++++ Document passage ++++

| US sniffer dogs slept in hotel beds in Colombia |
WASHINGTON US security personnel entangled in a prostitution scandal in Colombia in April irritated hotel staff by letting bomb detection dogs sleep in hotel beds and soil the linens, a US military report released on Friday said.
Hotel guests “thought to be American” were “bothering and propositioning” college-age female greeters working at the hotel for the Colombian Ministry of Foreign Affairs, said the report by the US military’s Southern Command.
The report gave details of how unhappy hotel staff contacted US officials the day before President Barack Obama arrived in Cartagena, Colombia, to complain of misbehaviour by the US Secret Service and US military troops who were there to help provide security for the Summit of the Americas.
Twelve US military service members also brought “foreign national female guests” to their hotel rooms in Cartagena, according to the report.
Prostitution is legal in Colombia and the women had been registered at the hotel as overnight guests. What bothered the staff at the Hotel Caribe, a luxurious colonial-style building, was that some of the Americans’ guests stayed in the rooms past 6am, when hotel policy said they should be gone.
“El Caribe Hotel allows overnight guests only from 2300 to 0600 because the hotel does not want families and other registered guests to witness their presence,” the report said. After this rule was broken by the Americans, the hotel banned overnight guests for the duration of the summit.
US officials met hotel staff twice on April 12 to hear their complaints. One concern was that “explosive detection dog handlers were allowing their animals to sleep in hotel beds, soil the linens, and urinate and defecate in inappropriate locations on the hotel grounds, leaving the waste,” the military report said.

++++ Information supplied ++++

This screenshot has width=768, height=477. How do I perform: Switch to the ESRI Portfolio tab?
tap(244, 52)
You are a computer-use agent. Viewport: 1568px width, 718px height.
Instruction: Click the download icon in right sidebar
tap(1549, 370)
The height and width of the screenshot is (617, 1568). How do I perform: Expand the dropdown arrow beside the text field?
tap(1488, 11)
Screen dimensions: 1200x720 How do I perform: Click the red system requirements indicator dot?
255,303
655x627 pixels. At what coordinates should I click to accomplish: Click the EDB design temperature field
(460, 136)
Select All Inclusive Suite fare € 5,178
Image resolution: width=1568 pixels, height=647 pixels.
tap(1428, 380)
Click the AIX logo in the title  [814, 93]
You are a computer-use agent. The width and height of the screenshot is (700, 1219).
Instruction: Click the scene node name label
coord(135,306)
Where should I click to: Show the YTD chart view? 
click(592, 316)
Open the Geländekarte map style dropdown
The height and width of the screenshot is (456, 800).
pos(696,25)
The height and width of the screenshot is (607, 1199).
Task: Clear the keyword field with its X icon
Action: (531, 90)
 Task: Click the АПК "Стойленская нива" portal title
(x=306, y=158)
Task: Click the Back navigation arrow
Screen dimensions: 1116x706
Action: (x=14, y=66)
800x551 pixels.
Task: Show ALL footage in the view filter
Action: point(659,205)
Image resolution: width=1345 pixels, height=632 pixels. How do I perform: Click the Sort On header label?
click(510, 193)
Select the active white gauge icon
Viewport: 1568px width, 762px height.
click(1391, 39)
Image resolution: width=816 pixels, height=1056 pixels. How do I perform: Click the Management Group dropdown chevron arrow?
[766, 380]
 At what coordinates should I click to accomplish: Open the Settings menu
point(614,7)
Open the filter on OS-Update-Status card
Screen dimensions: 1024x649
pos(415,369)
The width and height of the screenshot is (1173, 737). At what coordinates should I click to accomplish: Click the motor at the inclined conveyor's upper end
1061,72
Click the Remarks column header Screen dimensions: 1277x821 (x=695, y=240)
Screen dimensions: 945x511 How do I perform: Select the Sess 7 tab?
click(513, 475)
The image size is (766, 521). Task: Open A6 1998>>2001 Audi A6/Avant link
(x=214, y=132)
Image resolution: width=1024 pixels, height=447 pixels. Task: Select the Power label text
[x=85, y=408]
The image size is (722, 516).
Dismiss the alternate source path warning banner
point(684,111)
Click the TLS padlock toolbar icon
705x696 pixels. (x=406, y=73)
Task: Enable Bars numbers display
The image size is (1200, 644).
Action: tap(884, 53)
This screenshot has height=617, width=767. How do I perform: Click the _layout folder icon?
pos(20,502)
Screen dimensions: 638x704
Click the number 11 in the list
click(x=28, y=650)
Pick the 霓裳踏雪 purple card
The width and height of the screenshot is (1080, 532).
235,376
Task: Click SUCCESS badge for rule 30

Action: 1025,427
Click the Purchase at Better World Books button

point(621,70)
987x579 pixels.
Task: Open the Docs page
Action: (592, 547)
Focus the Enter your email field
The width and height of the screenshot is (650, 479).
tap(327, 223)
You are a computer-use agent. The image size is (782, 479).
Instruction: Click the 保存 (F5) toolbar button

++++

__Task requirements__. Quote the article about US sniffer dogs in Colombian hotel beds word for word, from "US officials met" to "military report said.", inclusive. Rely only on the article for what follows.

__Response to the exercise__.
US officials met hotel staff twice on April 12 to hear their complaints. One concern was that “explosive detection dog handlers were allowing their animals to sleep in hotel beds, soil the linens, and urinate and defecate in inappropriate locations on the hotel grounds, leaving the waste,” the military report said.